7. **Plug in the Numbers and Get the Answer:** Finally, we plug in our end point (16) and our start point (1) and subtract!
$$ L = \frac{8}{3} \left( 16^{3/2} - 1^{3/2} \right) $$
Remember that $$ 16^{3/2} $$ is the same as $$ (\sqrt{16})^3 = 4^3 = 64 $$. And $$ 1^{3/2} = 1 $$.
$$ L = \frac{8}{3} (64 - 1) $$
$$ L = \frac{8}{3} (63) $$
$$ L = 8 \cdot \frac{63}{3} $$
$$ L = 8 \cdot 21 $$
$$ L = 168 $$
So, the total length of the curve is 168 units!

Alternative answer

Answer: 168 Explain
This is a question about finding the length of a curvy line, which we call arc length! . The solving step is:

Hey everyone!
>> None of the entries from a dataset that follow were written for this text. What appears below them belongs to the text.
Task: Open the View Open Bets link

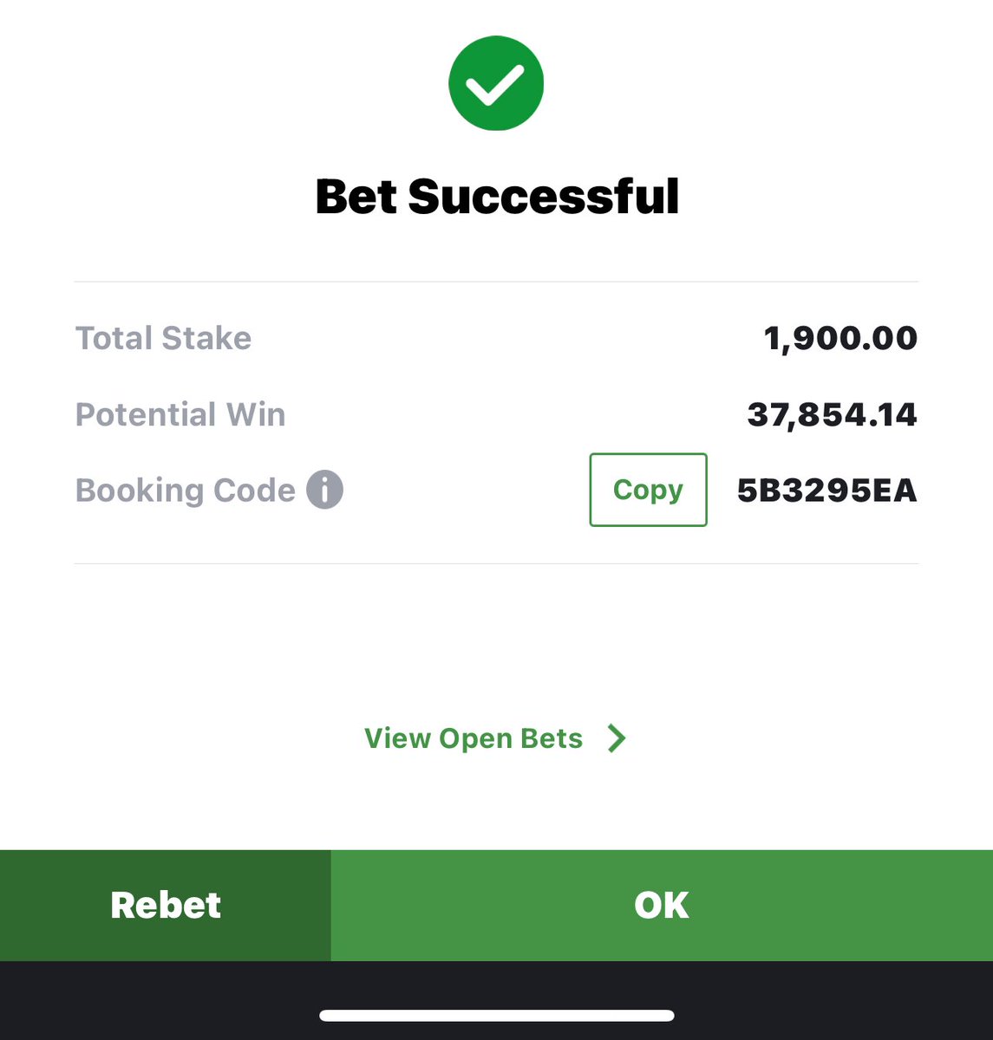Action: point(474,738)
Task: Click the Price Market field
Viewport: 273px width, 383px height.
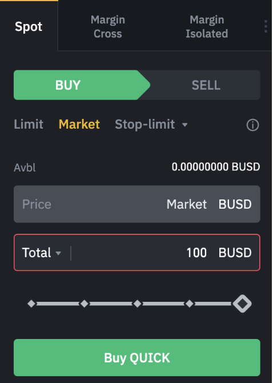Action: pyautogui.click(x=137, y=204)

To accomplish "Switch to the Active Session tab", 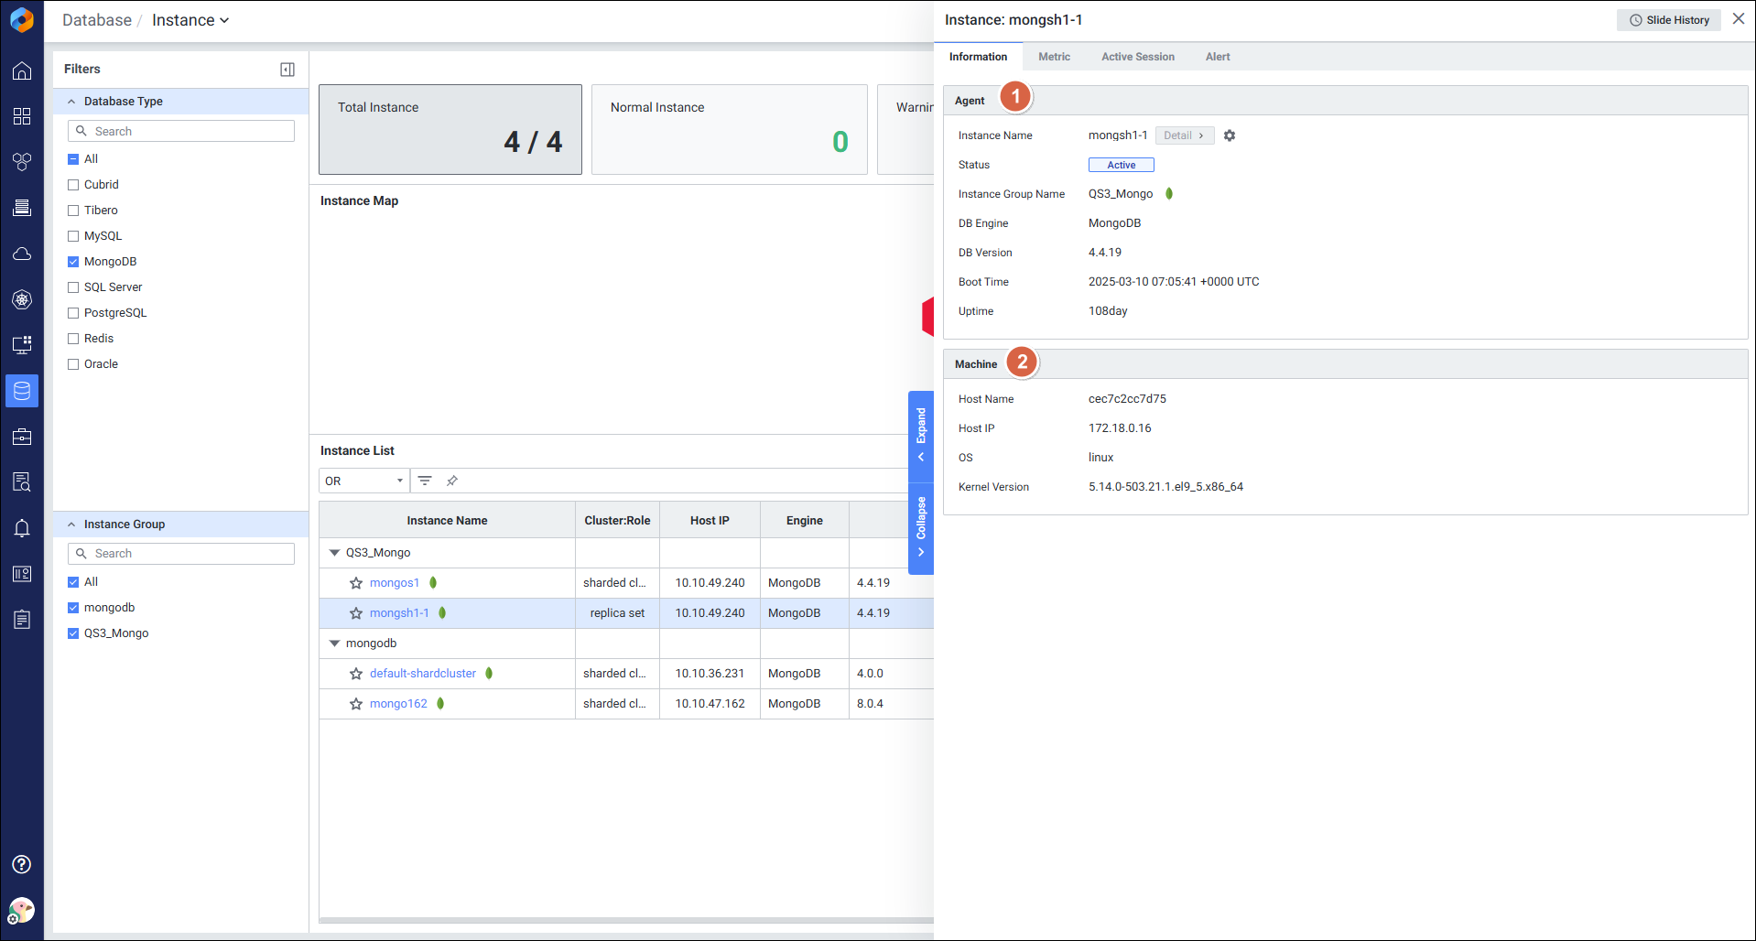I will (x=1137, y=57).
I'm Alex, and I love figuring out math puzzles! This one asks us to find the length of a curvy line, like if you stretched a string along it and then measured the string. We have a special formula we learn in calculus class for this!

Here’s how I figured it out, step by step:

1. **First, we need to know how much the curve is sloping at any point.** We do this by finding the "derivative" of the curve's equation.
Our curve is $y = \frac{1}{3}x^{3/2}$.
To find the slope ($dy/dx$), we bring the power down and subtract 1 from the power:
$dy/dx = \frac{1}{3} \cdot \frac{3}{2} x^{(3/2 - 1)}$
$dy/dx = \frac{1}{2} x^{1/2}$

2. **Next, the formula tells us to square that slope.**
$(dy/dx)^2 = (\frac{1}{2} x^{1/2})^2$
$(dy/dx)^2 = \frac{1}{4} x$

3. **Then, we add 1 to that result.**
$1 + (dy/dx)^2 = 1 + \frac{1}{4} x$

4. **Now, we take the square root of that whole thing.** This part of the formula comes from thinking about tiny, tiny straight lines along the curve and using the Pythagorean theorem!
$\sqrt{1 + \frac{1}{4} x}$

5. **Finally, we "sum up" all these tiny lengths using something called an integral.** The problem asks us to do this from $x=0$ to $x=60$.
So, the total length (L) is:
$L = \int_{0}^{60} \sqrt{1 + \frac{1}{4} x} dx$

To solve this integral, I used a little trick called "u-substitution." It's like temporarily replacing a complicated part with a simpler letter, 'u'.
Let $u = 1 + \frac{1}{4} x$.
Then, the little change in 'u' ($du$) is $\frac{1}{4} dx$. This means $dx = 4 du$.

We also need to change our start and end points for 'u':
When $x = 0$, $u = 1 + \frac{1}{4}(0) = 1$.
When $x = 60$, $u = 1 + \frac{1}{4}(60) = 1 + 15 = 16$.

Now the integral looks much simpler:
$L = \int_{1}^{16} \sqrt{u} (4 du)$
$L = 4 \int_{1}^{16} u^{1/2} du$

To integrate $u^{1/2}$, we add 1 to the power and divide by the new power:
$\int u^{1/2} du = \frac{u^{(1/2 + 1)}}{1/2 + 1} = \frac{u^{3/2}}{3/2} = \frac{2}{3} u^{3/2}$

Now we put our start and end points back in:
$L = 4 \left[ \frac{2}{3} u^{3/2} \right]_{1}^{16}$
$L = \frac{8}{3} [u^{3/2}]_{1}^{16}$
$L = \frac{8}{3} (16^{3/2} - 1^{3/2})$

Let's calculate $16^{3/2}$: That's like taking the square root of 16 (which is 4) and then cubing it (4 * 4 * 4 = 64).
And $1^{3/2}$ is just 1.

So,
$L = \frac{8}{3} (64 - 1)$
$L = \frac{8}{3} (63)$
$L = 8 \cdot \frac{63}{3}$
$L = 8 \cdot 21$
$L = 168$

That's how I found the length of that wiggly line! It's like measuring a very specific path. Super cool!